## START EXTRACTED ENTRIES

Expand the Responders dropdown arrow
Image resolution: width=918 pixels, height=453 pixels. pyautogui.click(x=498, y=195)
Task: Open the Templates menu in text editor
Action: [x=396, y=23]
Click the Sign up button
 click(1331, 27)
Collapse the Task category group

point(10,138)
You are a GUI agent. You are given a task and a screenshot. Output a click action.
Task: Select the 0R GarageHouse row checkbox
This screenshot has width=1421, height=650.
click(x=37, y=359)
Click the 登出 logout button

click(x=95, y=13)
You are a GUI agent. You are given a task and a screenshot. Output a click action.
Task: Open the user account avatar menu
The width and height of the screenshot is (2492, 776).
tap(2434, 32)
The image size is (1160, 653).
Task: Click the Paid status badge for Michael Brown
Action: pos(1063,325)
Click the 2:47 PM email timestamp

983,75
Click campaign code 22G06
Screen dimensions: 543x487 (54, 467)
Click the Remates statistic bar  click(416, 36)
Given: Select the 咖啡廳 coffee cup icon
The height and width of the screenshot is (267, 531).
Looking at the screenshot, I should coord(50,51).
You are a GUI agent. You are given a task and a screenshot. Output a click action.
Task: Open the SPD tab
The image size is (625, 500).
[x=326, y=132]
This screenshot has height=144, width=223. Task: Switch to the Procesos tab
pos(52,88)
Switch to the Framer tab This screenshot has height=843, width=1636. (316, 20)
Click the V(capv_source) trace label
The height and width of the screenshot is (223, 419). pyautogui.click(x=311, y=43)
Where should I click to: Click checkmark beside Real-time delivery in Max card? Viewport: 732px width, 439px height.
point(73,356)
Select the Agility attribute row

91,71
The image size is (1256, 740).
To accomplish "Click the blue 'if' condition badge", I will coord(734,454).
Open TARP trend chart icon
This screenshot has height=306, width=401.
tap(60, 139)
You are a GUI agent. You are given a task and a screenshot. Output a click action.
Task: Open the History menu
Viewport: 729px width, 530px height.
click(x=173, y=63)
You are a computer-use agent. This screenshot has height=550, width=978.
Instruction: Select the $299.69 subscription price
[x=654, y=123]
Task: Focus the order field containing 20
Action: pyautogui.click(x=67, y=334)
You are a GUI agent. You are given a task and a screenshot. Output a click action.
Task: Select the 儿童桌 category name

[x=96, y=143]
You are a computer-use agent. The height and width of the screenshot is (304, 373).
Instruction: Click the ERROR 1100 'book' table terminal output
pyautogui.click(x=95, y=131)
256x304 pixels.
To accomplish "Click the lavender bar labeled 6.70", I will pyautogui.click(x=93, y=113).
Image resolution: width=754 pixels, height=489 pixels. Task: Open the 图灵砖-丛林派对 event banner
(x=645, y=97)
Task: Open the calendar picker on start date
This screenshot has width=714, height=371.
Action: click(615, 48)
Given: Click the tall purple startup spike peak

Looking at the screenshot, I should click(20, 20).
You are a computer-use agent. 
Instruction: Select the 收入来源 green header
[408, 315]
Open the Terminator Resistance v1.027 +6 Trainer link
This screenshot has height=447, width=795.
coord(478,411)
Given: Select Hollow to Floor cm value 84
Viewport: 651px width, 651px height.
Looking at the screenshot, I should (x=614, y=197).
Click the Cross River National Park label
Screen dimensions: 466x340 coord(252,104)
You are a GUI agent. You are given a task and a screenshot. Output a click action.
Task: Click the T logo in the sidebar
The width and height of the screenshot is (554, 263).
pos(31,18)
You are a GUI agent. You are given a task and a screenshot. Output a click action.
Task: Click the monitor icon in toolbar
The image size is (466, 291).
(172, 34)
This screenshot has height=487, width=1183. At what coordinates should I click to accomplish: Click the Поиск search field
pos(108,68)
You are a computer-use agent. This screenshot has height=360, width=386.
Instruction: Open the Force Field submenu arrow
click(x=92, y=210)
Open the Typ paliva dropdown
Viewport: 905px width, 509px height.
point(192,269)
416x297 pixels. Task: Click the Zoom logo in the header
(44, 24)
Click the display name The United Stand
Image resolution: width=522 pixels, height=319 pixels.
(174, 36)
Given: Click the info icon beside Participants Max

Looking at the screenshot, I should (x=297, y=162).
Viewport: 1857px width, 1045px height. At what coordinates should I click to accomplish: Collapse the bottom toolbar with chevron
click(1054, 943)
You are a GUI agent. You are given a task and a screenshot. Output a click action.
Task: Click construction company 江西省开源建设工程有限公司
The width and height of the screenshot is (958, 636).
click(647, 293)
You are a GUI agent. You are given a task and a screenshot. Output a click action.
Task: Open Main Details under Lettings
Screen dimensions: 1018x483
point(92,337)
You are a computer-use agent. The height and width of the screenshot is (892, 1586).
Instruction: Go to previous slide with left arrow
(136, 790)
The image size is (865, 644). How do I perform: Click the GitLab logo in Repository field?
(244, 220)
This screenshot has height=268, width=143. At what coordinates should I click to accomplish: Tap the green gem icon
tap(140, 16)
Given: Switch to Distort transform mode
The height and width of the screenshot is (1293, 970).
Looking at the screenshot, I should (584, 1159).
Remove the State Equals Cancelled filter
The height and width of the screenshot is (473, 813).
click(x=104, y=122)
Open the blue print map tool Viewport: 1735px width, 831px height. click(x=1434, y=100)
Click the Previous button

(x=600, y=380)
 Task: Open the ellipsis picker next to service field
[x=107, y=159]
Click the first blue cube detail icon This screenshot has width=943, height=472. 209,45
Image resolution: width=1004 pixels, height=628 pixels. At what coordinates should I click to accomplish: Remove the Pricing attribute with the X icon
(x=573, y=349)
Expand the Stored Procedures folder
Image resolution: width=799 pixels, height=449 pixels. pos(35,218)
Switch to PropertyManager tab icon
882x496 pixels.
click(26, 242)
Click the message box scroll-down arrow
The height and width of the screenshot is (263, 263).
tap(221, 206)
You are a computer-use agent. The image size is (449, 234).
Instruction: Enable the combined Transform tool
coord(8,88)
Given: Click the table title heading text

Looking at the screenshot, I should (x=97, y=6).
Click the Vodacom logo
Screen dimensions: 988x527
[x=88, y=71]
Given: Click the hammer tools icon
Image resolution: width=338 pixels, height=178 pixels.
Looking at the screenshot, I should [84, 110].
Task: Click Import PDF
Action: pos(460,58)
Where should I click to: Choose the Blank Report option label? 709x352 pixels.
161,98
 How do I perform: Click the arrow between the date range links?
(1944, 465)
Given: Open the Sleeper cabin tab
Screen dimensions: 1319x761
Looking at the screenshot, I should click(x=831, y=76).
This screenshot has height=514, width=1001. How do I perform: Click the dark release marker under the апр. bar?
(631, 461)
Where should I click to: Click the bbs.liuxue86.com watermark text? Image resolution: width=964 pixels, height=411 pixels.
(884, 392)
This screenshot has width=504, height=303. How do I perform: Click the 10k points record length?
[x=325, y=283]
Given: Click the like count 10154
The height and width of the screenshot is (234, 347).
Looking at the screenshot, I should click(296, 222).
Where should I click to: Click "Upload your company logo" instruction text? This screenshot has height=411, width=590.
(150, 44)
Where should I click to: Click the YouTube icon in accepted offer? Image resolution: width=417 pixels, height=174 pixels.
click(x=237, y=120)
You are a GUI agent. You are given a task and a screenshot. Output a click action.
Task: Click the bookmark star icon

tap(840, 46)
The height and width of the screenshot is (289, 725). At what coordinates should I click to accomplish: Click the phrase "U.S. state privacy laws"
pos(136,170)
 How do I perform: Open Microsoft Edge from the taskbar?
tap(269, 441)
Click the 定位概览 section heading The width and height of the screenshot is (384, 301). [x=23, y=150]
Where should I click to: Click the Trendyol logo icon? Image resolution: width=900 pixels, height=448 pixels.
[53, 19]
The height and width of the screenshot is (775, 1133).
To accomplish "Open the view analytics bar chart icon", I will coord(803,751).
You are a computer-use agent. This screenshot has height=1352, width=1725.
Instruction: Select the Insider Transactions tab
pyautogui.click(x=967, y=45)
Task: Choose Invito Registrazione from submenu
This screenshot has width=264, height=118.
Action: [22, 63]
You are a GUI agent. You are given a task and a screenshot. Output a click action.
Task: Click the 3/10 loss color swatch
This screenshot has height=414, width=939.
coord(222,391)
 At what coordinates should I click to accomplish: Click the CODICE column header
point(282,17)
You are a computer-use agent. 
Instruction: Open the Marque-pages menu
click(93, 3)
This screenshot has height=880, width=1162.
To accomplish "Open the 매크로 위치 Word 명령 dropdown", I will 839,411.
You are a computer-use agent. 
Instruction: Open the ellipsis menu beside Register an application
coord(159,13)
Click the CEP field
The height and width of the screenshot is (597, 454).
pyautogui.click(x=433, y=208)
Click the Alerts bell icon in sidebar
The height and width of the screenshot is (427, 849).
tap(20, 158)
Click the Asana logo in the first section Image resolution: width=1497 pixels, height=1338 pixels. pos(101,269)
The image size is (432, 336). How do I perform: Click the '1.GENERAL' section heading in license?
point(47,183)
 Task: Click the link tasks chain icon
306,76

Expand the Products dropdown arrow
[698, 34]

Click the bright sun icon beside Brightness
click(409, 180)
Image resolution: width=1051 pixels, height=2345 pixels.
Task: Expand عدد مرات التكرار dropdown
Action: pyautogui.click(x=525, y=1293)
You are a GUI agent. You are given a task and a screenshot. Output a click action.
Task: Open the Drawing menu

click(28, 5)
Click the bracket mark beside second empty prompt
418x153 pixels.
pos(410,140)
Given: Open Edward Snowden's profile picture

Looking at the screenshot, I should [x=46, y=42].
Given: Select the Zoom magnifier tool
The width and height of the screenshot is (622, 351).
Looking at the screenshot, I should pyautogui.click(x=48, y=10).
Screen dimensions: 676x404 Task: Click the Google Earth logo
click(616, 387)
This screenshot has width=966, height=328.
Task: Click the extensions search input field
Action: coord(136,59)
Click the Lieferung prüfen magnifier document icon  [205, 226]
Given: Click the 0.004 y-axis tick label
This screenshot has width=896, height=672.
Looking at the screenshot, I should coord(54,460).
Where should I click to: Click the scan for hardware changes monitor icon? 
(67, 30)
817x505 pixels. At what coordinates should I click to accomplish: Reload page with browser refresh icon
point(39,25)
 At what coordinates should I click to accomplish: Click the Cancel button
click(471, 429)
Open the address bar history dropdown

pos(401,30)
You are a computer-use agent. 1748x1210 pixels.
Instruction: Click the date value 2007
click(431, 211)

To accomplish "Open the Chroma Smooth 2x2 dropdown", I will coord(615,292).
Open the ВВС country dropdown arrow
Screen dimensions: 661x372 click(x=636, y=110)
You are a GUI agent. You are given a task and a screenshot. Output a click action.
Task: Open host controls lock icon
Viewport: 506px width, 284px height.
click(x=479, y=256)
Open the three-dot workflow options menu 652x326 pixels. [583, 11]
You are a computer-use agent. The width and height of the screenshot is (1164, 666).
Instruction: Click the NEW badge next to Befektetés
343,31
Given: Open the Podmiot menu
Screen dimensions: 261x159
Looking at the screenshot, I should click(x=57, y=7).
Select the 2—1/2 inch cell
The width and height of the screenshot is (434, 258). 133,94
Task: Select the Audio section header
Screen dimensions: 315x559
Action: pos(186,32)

## END EXTRACTED ENTRIES

Rewrite the records between the line holding "Given: Open Edward Snowden's profile picture" and the line holding "Looking at the screenshot, I should pyautogui.click(x=48, y=10).", inclusive, replacing "magnifier" with "loupe" and leaving everything else unchanged.

_THE RESPONSE_
Given: Open Edward Snowden's profile picture

Looking at the screenshot, I should [x=46, y=42].
Given: Select the Zoom loupe tool
The width and height of the screenshot is (622, 351).
Looking at the screenshot, I should pyautogui.click(x=48, y=10).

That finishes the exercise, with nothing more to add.